#### EXERCISE INPUT
════════════════════
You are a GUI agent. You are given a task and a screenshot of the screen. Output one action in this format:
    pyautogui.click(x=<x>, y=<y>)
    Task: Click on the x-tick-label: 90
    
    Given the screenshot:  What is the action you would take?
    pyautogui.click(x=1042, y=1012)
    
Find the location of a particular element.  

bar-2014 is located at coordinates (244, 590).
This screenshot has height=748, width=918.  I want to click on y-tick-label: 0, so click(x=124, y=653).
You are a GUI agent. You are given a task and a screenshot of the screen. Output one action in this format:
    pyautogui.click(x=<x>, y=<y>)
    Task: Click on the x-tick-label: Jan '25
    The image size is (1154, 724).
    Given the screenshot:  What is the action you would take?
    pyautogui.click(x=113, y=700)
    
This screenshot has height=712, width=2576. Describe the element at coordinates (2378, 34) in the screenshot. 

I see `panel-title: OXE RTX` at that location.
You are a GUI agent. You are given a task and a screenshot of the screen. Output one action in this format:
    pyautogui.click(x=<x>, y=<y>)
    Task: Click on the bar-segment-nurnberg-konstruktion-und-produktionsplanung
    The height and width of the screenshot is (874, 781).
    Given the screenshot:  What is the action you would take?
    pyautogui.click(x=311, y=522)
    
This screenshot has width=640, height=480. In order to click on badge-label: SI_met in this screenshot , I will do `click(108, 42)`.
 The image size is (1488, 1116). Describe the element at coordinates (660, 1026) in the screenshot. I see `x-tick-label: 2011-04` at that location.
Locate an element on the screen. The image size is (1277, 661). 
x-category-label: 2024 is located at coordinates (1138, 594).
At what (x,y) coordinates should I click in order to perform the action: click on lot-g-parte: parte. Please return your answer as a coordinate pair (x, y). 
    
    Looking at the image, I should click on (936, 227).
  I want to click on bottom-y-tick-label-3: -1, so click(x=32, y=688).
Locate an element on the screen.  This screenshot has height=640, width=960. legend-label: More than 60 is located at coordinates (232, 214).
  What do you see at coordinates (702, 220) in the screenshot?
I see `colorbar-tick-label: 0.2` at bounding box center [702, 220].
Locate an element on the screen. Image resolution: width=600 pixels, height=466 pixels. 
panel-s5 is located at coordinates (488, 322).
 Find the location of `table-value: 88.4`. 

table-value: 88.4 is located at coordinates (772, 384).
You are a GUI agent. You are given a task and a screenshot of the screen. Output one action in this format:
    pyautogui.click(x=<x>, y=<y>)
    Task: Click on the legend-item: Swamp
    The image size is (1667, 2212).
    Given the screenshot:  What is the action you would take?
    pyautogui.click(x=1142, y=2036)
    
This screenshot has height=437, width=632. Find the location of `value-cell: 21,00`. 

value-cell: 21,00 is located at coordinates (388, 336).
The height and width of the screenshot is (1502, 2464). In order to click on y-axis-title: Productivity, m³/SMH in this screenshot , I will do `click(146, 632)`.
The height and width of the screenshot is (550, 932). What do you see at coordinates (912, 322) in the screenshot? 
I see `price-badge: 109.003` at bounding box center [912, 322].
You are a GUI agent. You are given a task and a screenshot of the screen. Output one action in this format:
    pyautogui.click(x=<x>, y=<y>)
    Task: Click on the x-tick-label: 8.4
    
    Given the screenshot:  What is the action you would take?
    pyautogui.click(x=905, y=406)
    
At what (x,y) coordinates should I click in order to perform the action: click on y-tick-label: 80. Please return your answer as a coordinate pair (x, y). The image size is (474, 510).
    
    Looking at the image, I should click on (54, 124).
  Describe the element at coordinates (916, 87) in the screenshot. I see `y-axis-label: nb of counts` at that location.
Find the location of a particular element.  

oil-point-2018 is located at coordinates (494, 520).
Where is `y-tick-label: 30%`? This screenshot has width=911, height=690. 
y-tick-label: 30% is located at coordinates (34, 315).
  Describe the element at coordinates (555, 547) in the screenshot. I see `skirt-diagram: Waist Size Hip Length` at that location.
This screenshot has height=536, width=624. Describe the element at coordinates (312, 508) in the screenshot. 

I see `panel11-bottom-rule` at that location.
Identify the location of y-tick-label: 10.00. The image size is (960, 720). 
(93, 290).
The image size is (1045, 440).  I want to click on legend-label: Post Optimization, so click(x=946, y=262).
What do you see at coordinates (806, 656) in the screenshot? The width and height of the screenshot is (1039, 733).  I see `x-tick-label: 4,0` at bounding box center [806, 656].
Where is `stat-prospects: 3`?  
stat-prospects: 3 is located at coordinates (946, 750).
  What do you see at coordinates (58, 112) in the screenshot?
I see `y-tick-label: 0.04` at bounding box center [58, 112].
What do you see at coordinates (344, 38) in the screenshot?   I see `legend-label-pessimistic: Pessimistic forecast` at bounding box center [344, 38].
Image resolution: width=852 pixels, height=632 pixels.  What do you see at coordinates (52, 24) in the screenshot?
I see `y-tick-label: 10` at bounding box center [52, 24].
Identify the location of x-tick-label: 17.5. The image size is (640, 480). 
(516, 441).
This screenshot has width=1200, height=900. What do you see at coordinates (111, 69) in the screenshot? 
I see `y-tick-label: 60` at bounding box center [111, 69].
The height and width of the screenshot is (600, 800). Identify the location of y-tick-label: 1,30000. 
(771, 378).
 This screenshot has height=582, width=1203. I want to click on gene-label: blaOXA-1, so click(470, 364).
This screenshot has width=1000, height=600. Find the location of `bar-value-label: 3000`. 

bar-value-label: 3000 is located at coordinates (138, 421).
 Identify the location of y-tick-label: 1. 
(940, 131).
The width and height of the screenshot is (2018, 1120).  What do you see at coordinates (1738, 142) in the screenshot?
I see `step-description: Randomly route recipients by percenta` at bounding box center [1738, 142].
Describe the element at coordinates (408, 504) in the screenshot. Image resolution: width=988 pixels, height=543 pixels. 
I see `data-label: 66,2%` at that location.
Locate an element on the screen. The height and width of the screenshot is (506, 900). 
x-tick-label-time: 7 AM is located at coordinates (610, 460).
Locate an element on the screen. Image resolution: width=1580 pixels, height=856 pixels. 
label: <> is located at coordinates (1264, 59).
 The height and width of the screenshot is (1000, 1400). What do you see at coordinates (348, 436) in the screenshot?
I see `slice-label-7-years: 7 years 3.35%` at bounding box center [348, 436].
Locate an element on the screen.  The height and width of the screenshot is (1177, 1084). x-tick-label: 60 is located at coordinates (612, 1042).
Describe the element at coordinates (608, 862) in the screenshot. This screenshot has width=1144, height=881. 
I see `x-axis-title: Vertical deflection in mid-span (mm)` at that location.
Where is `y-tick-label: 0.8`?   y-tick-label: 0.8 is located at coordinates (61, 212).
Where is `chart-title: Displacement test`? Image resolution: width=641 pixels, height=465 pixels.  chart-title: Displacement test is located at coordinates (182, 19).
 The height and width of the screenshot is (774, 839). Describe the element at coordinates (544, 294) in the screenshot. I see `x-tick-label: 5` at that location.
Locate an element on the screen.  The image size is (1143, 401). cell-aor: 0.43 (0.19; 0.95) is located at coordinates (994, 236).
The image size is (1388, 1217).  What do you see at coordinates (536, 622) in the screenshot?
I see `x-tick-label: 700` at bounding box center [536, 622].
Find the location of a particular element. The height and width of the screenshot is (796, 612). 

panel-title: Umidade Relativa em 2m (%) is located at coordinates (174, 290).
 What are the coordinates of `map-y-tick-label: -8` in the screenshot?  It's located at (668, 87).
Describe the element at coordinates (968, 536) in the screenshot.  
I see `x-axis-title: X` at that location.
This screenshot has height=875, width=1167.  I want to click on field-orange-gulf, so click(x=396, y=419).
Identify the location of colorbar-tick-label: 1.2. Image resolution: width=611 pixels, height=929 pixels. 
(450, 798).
════════════════════
#### WHAT IS BEING ASKED
Write out the lines above verbatim, from the very first one down to and including the line containing "pyautogui.click(x=113, y=700)".

#### REPLY
You are a GUI agent. You are given a task and a screenshot of the screen. Output one action in this format:
    pyautogui.click(x=<x>, y=<y>)
    Task: Click on the x-tick-label: 90
    
    Given the screenshot:  What is the action you would take?
    pyautogui.click(x=1042, y=1012)
    
Find the location of a particular element.  

bar-2014 is located at coordinates (244, 590).
This screenshot has height=748, width=918.  I want to click on y-tick-label: 0, so click(x=124, y=653).
You are a GUI agent. You are given a task and a screenshot of the screen. Output one action in this format:
    pyautogui.click(x=<x>, y=<y>)
    Task: Click on the x-tick-label: Jan '25
    The image size is (1154, 724).
    Given the screenshot:  What is the action you would take?
    pyautogui.click(x=113, y=700)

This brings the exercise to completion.